> Supplied material:
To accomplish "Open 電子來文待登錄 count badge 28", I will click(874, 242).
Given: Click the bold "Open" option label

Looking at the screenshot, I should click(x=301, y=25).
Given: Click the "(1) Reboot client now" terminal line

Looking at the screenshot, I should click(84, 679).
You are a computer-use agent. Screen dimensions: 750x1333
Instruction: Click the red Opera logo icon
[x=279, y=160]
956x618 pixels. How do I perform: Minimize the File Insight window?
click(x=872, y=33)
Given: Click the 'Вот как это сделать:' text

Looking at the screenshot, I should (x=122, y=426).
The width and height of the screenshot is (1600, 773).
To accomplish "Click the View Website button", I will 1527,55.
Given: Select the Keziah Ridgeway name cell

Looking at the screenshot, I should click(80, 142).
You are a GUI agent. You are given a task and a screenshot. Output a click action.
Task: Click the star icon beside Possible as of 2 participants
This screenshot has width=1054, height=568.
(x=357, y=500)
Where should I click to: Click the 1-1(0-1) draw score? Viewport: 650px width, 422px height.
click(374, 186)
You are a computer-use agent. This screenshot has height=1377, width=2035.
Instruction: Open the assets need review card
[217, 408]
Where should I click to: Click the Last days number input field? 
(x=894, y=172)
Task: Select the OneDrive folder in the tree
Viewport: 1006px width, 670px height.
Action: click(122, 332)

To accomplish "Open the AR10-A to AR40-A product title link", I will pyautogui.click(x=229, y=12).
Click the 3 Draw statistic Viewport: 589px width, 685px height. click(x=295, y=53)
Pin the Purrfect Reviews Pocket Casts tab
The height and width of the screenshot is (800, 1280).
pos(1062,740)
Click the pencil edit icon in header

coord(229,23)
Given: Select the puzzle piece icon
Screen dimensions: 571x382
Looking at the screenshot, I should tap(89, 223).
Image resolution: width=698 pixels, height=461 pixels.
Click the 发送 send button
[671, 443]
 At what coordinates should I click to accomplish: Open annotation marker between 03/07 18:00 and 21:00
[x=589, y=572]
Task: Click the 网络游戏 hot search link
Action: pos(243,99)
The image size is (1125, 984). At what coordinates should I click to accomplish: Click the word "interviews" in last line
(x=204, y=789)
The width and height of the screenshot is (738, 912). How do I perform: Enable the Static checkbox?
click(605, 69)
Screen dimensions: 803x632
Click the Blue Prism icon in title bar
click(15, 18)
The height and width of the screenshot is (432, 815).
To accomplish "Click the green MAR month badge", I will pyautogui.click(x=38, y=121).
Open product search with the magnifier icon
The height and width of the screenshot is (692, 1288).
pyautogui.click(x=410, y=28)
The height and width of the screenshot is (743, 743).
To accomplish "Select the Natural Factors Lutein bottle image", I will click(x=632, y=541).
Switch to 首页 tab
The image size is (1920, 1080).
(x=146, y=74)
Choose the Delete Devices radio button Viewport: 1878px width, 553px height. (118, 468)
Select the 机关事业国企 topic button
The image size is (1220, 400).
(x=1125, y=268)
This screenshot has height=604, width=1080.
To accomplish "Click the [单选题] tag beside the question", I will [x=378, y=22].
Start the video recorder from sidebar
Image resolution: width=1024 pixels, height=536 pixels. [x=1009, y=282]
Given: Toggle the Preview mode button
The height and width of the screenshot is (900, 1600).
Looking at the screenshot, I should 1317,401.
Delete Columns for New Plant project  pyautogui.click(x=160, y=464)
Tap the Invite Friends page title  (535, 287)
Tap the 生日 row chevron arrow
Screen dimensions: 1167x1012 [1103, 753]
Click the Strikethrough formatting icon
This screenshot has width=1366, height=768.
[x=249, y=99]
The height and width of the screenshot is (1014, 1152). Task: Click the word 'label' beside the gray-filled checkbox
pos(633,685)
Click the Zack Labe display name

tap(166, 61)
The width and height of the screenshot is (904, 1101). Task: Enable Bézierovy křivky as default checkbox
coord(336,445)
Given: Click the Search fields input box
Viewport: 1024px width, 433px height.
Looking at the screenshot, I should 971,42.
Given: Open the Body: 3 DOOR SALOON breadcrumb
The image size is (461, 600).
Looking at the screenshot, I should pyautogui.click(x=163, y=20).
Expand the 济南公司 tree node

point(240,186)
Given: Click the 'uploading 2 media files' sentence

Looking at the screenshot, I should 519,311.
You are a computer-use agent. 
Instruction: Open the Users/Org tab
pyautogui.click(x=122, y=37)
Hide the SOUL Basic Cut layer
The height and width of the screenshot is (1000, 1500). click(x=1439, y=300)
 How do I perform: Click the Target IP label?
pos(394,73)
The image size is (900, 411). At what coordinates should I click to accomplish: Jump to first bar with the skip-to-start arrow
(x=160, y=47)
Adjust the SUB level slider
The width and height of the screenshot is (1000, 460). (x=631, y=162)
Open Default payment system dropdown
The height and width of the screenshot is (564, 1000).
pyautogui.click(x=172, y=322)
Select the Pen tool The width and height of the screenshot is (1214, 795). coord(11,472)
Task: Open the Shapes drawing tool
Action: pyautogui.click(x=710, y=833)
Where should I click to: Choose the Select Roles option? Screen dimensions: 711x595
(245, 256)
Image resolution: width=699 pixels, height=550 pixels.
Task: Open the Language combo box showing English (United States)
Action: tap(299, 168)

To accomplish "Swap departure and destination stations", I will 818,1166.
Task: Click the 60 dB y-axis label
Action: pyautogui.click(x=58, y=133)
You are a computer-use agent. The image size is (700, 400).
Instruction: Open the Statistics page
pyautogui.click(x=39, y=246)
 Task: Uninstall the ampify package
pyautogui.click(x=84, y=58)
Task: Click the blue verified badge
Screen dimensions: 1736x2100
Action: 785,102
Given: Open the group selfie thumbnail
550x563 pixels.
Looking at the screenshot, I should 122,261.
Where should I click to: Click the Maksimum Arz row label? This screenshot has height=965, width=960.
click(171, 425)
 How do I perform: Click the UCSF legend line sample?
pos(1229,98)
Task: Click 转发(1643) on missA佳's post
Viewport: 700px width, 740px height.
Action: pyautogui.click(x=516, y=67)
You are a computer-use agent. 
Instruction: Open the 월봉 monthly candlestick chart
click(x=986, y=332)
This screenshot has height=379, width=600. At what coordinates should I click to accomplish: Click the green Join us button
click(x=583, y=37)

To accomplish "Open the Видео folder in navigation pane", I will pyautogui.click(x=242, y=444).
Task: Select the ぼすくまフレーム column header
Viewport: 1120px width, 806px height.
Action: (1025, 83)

> Task instructions: Could you transcribe every record above exactly as it appears?

> Output:
To accomplish "Open 電子來文待登錄 count badge 28", I will click(874, 242).
Given: Click the bold "Open" option label

Looking at the screenshot, I should click(x=301, y=25).
Given: Click the "(1) Reboot client now" terminal line

Looking at the screenshot, I should click(84, 679).
You are a computer-use agent. Screen dimensions: 750x1333
Instruction: Click the red Opera logo icon
[x=279, y=160]
956x618 pixels. How do I perform: Minimize the File Insight window?
click(x=872, y=33)
Given: Click the 'Вот как это сделать:' text

Looking at the screenshot, I should (x=122, y=426).
The width and height of the screenshot is (1600, 773).
To accomplish "Click the View Website button", I will 1527,55.
Given: Select the Keziah Ridgeway name cell

Looking at the screenshot, I should click(80, 142).
You are a GUI agent. You are given a task and a screenshot. Output a click action.
Task: Click the star icon beside Possible as of 2 participants
This screenshot has width=1054, height=568.
(x=357, y=500)
Where should I click to: Click the 1-1(0-1) draw score? Viewport: 650px width, 422px height.
click(374, 186)
You are a computer-use agent. This screenshot has height=1377, width=2035.
Instruction: Open the assets need review card
[217, 408]
Where should I click to: Click the Last days number input field? 
(x=894, y=172)
Task: Select the OneDrive folder in the tree
Viewport: 1006px width, 670px height.
Action: click(122, 332)

To accomplish "Open the AR10-A to AR40-A product title link", I will pyautogui.click(x=229, y=12).
Click the 3 Draw statistic Viewport: 589px width, 685px height. click(x=295, y=53)
Pin the Purrfect Reviews Pocket Casts tab
The height and width of the screenshot is (800, 1280).
pos(1062,740)
Click the pencil edit icon in header

coord(229,23)
Given: Select the puzzle piece icon
Screen dimensions: 571x382
Looking at the screenshot, I should tap(89, 223).
Image resolution: width=698 pixels, height=461 pixels.
Click the 发送 send button
[671, 443]
 At what coordinates should I click to accomplish: Open annotation marker between 03/07 18:00 and 21:00
[x=589, y=572]
Task: Click the 网络游戏 hot search link
Action: pos(243,99)
The image size is (1125, 984). At what coordinates should I click to accomplish: Click the word "interviews" in last line
(x=204, y=789)
The width and height of the screenshot is (738, 912). How do I perform: Enable the Static checkbox?
click(605, 69)
Screen dimensions: 803x632
Click the Blue Prism icon in title bar
click(15, 18)
The height and width of the screenshot is (432, 815).
To accomplish "Click the green MAR month badge", I will pyautogui.click(x=38, y=121).
Open product search with the magnifier icon
The height and width of the screenshot is (692, 1288).
pyautogui.click(x=410, y=28)
The height and width of the screenshot is (743, 743).
To accomplish "Select the Natural Factors Lutein bottle image", I will click(x=632, y=541).
Switch to 首页 tab
The image size is (1920, 1080).
(x=146, y=74)
Choose the Delete Devices radio button Viewport: 1878px width, 553px height. (118, 468)
Select the 机关事业国企 topic button
The image size is (1220, 400).
(x=1125, y=268)
This screenshot has height=604, width=1080.
To accomplish "Click the [单选题] tag beside the question", I will [x=378, y=22].
Start the video recorder from sidebar
Image resolution: width=1024 pixels, height=536 pixels. [x=1009, y=282]
Given: Toggle the Preview mode button
The height and width of the screenshot is (900, 1600).
Looking at the screenshot, I should 1317,401.
Delete Columns for New Plant project  pyautogui.click(x=160, y=464)
Tap the Invite Friends page title  (535, 287)
Tap the 生日 row chevron arrow
Screen dimensions: 1167x1012 [1103, 753]
Click the Strikethrough formatting icon
This screenshot has width=1366, height=768.
[x=249, y=99]
The height and width of the screenshot is (1014, 1152). Task: Click the word 'label' beside the gray-filled checkbox
pos(633,685)
Click the Zack Labe display name

tap(166, 61)
The width and height of the screenshot is (904, 1101). Task: Enable Bézierovy křivky as default checkbox
coord(336,445)
Given: Click the Search fields input box
Viewport: 1024px width, 433px height.
Looking at the screenshot, I should 971,42.
Given: Open the Body: 3 DOOR SALOON breadcrumb
The image size is (461, 600).
Looking at the screenshot, I should pyautogui.click(x=163, y=20).
Expand the 济南公司 tree node

point(240,186)
Given: Click the 'uploading 2 media files' sentence

Looking at the screenshot, I should 519,311.
You are a computer-use agent. 
Instruction: Open the Users/Org tab
pyautogui.click(x=122, y=37)
Hide the SOUL Basic Cut layer
The height and width of the screenshot is (1000, 1500). click(x=1439, y=300)
 How do I perform: Click the Target IP label?
pos(394,73)
The image size is (900, 411). At what coordinates should I click to accomplish: Jump to first bar with the skip-to-start arrow
(x=160, y=47)
Adjust the SUB level slider
The width and height of the screenshot is (1000, 460). (x=631, y=162)
Open Default payment system dropdown
The height and width of the screenshot is (564, 1000).
pyautogui.click(x=172, y=322)
Select the Pen tool The width and height of the screenshot is (1214, 795). coord(11,472)
Task: Open the Shapes drawing tool
Action: pyautogui.click(x=710, y=833)
Where should I click to: Choose the Select Roles option? Screen dimensions: 711x595
(245, 256)
Image resolution: width=699 pixels, height=550 pixels.
Task: Open the Language combo box showing English (United States)
Action: tap(299, 168)

To accomplish "Swap departure and destination stations", I will 818,1166.
Task: Click the 60 dB y-axis label
Action: pyautogui.click(x=58, y=133)
You are a computer-use agent. The image size is (700, 400).
Instruction: Open the Statistics page
pyautogui.click(x=39, y=246)
 Task: Uninstall the ampify package
pyautogui.click(x=84, y=58)
Task: Click the blue verified badge
Screen dimensions: 1736x2100
Action: 785,102
Given: Open the group selfie thumbnail
550x563 pixels.
Looking at the screenshot, I should 122,261.
Where should I click to: Click the Maksimum Arz row label? This screenshot has height=965, width=960.
click(171, 425)
 How do I perform: Click the UCSF legend line sample?
pos(1229,98)
Task: Click 转发(1643) on missA佳's post
Viewport: 700px width, 740px height.
Action: pyautogui.click(x=516, y=67)
You are a computer-use agent. 
Instruction: Open the 월봉 monthly candlestick chart
click(x=986, y=332)
This screenshot has height=379, width=600. At what coordinates should I click to accomplish: Click the green Join us button
click(x=583, y=37)

To accomplish "Open the Видео folder in navigation pane", I will pyautogui.click(x=242, y=444).
Task: Select the ぼすくまフレーム column header
Viewport: 1120px width, 806px height.
Action: (1025, 83)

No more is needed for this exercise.